La grande majorité des migrants sont sauvés par l'opération de secours "Mare Nostrum" lancée en octobre 2013 par la marine italienne. Celle-ci doit prendre fin en novembre et l'Union européenne devrait la relayer à travers une nouvelle opération en Méditerranée baptisée "Frontex plus".

"L'opération lancée par l'Italie est très importante, il ne faut pas qu'elle s'arrête, affirme Christiane Berthiaume. Elle est opérationnelle 24h/24 et 7j/7, mais coûte très cher : 9 millions d'euros par mois. Est-ce que Frontex aura les moyens?"

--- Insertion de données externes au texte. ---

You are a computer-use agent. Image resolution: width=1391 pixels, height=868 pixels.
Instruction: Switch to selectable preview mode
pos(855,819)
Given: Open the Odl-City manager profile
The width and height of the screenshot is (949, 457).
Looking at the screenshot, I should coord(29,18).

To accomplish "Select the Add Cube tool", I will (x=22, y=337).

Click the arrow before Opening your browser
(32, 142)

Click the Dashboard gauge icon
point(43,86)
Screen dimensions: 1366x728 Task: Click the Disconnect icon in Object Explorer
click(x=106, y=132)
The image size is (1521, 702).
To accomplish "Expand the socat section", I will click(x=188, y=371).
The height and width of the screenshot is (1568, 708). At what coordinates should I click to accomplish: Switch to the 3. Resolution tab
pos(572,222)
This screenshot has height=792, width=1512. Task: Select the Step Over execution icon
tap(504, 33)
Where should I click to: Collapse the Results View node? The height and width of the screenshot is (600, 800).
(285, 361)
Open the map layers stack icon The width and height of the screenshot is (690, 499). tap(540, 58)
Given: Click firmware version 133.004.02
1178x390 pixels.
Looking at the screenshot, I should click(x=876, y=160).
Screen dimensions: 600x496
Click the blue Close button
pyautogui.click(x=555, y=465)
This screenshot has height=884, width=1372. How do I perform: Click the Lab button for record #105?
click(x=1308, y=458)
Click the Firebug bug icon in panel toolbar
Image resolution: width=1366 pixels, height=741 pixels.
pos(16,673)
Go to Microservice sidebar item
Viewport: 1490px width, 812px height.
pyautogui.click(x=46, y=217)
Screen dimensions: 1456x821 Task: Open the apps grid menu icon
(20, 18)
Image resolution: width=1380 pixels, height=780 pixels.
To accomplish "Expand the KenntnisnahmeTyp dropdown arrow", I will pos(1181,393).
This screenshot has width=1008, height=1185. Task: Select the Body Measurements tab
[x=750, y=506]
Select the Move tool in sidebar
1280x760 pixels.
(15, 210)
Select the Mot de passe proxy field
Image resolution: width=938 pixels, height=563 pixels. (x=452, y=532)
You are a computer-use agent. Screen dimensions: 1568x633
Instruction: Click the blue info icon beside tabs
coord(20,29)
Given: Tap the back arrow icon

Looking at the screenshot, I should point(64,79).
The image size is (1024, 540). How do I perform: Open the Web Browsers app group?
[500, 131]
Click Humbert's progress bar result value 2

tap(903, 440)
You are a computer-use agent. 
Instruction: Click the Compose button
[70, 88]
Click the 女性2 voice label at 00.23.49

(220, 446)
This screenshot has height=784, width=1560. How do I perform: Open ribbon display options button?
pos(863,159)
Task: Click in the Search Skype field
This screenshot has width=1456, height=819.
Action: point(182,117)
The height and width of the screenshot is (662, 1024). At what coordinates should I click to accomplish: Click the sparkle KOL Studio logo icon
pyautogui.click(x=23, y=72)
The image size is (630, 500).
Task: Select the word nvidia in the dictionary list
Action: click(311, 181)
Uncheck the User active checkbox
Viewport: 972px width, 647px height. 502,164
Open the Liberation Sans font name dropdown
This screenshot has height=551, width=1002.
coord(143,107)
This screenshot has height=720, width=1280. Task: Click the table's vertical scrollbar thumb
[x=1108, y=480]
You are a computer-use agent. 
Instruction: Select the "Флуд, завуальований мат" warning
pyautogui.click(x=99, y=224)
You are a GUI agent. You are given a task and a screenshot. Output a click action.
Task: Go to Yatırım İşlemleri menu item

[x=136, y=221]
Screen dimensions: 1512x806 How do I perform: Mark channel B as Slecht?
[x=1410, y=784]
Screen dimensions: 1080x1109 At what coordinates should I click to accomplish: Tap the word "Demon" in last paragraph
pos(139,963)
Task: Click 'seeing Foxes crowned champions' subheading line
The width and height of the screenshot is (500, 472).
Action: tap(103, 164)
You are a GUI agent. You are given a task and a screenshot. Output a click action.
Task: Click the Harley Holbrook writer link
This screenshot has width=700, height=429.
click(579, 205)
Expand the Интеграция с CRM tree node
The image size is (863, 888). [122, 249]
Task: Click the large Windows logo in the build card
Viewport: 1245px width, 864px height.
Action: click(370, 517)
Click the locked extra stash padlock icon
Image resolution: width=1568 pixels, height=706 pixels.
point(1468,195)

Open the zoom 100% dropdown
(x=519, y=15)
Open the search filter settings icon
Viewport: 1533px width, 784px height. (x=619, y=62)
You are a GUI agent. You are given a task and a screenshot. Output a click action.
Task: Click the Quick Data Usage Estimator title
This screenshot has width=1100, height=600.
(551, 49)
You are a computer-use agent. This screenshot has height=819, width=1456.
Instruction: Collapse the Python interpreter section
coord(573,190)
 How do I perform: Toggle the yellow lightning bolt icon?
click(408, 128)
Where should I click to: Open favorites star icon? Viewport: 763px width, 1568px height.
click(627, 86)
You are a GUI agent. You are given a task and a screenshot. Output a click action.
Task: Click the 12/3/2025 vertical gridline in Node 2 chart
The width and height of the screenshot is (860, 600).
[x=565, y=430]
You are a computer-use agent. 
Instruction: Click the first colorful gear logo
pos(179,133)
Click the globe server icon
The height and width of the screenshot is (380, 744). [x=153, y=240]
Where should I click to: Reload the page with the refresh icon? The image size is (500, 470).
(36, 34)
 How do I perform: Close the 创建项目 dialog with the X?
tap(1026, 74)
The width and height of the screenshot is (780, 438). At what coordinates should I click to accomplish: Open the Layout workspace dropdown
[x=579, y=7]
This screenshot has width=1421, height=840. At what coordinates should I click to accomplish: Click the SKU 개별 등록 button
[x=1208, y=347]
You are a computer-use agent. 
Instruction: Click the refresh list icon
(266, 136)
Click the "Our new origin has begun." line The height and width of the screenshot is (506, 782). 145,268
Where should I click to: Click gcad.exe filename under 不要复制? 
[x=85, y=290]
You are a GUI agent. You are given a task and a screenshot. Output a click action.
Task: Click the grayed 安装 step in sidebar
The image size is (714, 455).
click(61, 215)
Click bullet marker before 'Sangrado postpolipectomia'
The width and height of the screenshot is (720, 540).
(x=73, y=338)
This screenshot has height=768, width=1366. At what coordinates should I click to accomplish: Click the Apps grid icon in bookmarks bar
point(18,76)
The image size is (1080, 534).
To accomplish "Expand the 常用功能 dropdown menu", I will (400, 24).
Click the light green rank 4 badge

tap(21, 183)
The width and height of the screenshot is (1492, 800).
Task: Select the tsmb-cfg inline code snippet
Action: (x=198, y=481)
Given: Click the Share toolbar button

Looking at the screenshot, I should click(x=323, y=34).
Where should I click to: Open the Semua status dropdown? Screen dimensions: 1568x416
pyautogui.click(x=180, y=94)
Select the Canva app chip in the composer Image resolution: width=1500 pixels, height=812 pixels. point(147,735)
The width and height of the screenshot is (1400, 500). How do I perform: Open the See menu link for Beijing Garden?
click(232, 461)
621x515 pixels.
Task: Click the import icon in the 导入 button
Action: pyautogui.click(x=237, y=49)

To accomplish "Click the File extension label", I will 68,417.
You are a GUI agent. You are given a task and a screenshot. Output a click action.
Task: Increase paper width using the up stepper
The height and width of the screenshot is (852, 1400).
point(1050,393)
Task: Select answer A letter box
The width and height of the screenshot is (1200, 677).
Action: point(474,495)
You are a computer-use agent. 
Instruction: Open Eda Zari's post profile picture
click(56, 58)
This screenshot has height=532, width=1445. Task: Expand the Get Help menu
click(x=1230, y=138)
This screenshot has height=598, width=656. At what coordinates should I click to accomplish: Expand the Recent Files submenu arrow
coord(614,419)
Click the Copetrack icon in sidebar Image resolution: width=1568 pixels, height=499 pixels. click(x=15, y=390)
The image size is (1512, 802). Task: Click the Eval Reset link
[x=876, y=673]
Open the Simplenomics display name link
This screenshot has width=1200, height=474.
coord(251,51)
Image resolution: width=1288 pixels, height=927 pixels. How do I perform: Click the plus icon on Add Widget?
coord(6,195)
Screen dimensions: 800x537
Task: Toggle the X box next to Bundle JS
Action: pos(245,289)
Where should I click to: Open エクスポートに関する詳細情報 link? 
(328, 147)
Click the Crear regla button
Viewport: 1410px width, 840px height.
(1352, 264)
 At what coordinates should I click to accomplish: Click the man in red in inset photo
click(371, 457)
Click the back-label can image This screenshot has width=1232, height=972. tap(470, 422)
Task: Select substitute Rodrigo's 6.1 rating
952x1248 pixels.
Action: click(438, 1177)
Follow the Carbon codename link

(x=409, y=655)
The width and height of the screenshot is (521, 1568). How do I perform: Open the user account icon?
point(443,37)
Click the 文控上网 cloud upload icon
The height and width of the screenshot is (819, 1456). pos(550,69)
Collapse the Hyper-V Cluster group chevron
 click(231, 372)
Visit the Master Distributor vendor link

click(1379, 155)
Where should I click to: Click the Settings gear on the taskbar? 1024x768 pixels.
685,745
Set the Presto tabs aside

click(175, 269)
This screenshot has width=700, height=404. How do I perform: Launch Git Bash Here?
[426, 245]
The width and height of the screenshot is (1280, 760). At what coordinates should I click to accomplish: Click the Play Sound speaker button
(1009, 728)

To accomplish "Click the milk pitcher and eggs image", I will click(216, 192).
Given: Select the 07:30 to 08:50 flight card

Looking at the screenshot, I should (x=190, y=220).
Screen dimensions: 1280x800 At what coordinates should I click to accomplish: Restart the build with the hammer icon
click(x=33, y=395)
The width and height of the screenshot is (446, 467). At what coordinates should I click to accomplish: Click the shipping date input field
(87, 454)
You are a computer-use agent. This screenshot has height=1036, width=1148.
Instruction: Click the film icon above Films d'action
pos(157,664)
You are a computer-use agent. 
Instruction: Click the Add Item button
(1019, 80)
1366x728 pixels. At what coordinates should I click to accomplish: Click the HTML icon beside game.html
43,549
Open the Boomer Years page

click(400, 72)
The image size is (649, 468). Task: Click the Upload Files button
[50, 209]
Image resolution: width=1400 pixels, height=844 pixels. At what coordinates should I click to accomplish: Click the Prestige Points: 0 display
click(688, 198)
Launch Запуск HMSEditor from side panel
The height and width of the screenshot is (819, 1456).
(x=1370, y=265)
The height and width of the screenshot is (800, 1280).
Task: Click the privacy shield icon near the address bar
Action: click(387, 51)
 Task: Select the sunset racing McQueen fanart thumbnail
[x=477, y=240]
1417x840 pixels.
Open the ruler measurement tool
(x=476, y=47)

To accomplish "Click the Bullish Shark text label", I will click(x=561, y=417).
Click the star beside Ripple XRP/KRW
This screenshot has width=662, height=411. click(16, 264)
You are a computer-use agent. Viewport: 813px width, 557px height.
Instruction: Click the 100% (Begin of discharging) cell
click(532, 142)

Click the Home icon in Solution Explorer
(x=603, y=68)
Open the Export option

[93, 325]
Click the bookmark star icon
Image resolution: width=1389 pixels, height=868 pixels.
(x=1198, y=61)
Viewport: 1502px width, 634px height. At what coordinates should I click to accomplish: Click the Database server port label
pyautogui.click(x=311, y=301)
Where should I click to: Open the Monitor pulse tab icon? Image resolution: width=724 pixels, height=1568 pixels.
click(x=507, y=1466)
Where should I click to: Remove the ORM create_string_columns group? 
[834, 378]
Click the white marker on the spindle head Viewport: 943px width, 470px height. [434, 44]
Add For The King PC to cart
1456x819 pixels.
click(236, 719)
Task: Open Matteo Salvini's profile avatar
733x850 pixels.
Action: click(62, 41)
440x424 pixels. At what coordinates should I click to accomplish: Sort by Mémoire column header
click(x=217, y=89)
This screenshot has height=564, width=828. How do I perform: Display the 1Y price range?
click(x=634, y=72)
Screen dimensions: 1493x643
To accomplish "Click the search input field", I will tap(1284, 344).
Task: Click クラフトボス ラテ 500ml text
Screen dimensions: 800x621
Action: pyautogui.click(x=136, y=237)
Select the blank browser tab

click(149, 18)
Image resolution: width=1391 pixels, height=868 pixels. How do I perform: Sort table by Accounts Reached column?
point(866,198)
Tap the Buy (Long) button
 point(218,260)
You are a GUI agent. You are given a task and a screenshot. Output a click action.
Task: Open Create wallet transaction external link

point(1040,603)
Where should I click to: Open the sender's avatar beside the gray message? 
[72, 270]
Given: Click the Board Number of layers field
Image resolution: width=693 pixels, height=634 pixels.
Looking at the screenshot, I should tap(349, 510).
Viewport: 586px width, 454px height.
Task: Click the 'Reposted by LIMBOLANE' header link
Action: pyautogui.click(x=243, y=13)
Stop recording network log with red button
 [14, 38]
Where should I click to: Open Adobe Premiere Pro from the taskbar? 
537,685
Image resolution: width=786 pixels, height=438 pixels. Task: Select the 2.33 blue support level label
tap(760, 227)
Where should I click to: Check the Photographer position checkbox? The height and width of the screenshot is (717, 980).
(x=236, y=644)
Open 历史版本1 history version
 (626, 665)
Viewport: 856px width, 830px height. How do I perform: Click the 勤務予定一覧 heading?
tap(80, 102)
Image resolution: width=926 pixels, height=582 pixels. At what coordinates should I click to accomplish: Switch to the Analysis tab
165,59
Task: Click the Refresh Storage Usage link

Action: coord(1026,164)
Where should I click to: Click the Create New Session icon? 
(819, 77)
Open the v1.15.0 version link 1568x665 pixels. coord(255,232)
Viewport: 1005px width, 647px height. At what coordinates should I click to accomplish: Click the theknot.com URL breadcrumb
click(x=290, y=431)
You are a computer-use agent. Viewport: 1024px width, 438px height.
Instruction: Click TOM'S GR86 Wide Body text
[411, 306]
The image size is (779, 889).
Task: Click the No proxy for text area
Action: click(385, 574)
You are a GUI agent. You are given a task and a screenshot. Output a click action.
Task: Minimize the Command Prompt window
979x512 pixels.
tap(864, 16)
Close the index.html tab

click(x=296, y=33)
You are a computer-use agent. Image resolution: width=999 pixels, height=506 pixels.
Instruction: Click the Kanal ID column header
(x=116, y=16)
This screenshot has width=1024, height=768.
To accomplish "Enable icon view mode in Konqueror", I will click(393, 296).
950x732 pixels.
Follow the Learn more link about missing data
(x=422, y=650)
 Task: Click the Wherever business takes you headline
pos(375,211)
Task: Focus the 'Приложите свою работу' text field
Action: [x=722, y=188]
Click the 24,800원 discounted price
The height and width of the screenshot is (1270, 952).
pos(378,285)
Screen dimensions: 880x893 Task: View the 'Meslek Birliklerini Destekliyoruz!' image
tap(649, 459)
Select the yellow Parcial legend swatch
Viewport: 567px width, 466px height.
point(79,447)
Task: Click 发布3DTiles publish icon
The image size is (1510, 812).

Les autres portes d'entrée par la Méditerranée sont la Grèce, l'Espagne ou Malte. Selon l'UNHCR, près de 15 000 migrants irréguliers auraient été appréhendées entre la Turquie et la Grèce entre janvier et fin juillet. Un peu plus d'un millier sur les côtes espagnoles et maltaises.

Une majorité de migrants venus d'Erythrée

Ils fuient la guerre en Syrie ou le régime érythréen répressif, où les droits de l'homme sont souvent bafoués. En Erythrée, beaucoup de jeunes quittent le pays afin d'éviter d'être mobilisés dans l'armée pour une durée illimitée, comme le rapporte JOL Press.

"La plupart de ces migrants ont le droit de recevoir une protection internationale puisqu'ils sont des réfugiés politiques et non économiques", souligne Flavio di Giacomo.